Front-Lines for Integrative Health, by columnist John Weeks | Note to Today’s Practitioner readers: You are doing the clinical work. Shifting the medical industry toward a system focused on creating health also requires organizational, institutional, professional and policy action. Some of you so inclined and engaged. Others of you pay attention. In my new column for Today’s Practitioner I will report, celebrate and sometimes cajole relative to efforts at the convergence of integrative health and the dominant school of medicine – as I have been through the Integrator Blog, and elsewhere, over the past 25 years. More on my background is below. I start with this backgrounder on integrative health in federal policy.
Most columns will be shorter (I promise). My work thrives off ideas, tips and comments of readers, so share your news and views by contacting me directly, firstname.lastname@example.org.
Editor and Publisher’s Note: We are pleased to begin this partnership with John Weeks, a friend and industry colleague for many years. These twice monthly columns are supported by a grant from Southern California University of Health Sciences. We thank SCU for their generous support of advancing integrative medicine. ~ Rob Lutz, Publisher and Founder, Kimberly Lord Stewart, Director of Content.
The WHO is expanding its strategy to bring “traditional, complementary and integrative medicine” products practices and practitioners into efforts to provide primary globally.

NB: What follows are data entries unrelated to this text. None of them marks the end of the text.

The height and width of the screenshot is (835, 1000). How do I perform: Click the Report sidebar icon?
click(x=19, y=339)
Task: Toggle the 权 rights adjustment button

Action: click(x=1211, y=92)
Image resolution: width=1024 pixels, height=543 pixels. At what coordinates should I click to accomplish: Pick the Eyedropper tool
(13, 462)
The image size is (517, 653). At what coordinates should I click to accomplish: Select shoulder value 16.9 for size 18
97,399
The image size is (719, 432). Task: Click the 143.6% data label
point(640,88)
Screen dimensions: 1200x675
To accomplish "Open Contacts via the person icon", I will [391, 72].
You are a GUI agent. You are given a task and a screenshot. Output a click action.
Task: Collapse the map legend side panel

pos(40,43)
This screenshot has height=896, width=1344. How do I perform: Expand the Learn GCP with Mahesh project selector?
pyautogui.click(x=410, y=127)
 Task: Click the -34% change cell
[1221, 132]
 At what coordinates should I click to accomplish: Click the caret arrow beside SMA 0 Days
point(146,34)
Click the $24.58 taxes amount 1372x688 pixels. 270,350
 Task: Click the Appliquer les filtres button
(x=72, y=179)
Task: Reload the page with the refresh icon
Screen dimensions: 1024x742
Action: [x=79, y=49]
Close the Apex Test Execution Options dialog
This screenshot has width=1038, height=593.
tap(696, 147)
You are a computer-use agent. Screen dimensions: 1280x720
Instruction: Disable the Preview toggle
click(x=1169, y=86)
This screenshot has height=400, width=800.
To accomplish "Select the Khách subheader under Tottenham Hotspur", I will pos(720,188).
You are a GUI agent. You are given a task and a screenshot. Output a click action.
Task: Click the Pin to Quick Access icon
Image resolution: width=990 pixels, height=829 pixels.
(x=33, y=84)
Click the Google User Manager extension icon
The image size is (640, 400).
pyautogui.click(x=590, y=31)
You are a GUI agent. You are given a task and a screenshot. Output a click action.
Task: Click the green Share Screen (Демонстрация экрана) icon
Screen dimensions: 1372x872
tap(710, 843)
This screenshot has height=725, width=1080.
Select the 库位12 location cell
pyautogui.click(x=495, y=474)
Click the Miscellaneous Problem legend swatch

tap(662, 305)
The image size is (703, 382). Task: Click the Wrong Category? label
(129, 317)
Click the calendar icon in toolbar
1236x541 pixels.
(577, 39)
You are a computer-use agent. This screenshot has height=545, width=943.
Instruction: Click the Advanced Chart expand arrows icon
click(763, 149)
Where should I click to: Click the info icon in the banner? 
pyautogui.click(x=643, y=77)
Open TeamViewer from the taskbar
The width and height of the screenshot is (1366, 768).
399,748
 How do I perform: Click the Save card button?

One task is soliciting data on each nation’s current federal policies. I was contacted recently by Sara Warber, MD, the founding integrative medicine leader at the University of Michigan. Warber is assisting the WHO on a related project. Since the US government has not formally responded, Warber was charged to deliver a short report on US policy related to traditional, complementary and integrative medicine. She called for a download of ideas. Our exchange made me think this might be of interest to others.
Listed below are key laws, and a few agency actions and influential policy papers by quasi-governmental agencies. Before you read on, there are four major caveats:
First, with a few exceptions, my focus is on practices and practitioners, rather than regulation of products. Food and Drug Administration (FDA) of Federal Trade Commission (FTC) do not figure as heavily. Second, since healthcare professionals are regulated by states, that extensive body of licensing, mandates and inclusion through state legislation – of which the WHO should be aware – is not included. (The Clinician and Education’s Desk Reference on the Integrative Health and Medicine Professions is a useful resource on that.) Third, while I capture some, the chiropractors have lobbied their way into other programs not noted here. Finally, other than one reference, I have not studied the extent to which traditional Native American practices and practitioners may be included in federal law through the Indian Health Services. This is a missing piece.
As you will see, roughly twenty-five years ago federal policy began to reflect the integration era. The era – with a couple of prior asterisks – began through a survey that showed high public use and $13.7-billion spent. It was a wake-up call for all stakeholders. Another bump came a decade and a half later with the Affordable Care Act. Now opioids and the nation’s challenges with creating a quality strategy for chronic pain treatment appropriately using non-pharmacologic, integrative approaches is driving another wave of action. Inclusion, while still limited, has never been so good.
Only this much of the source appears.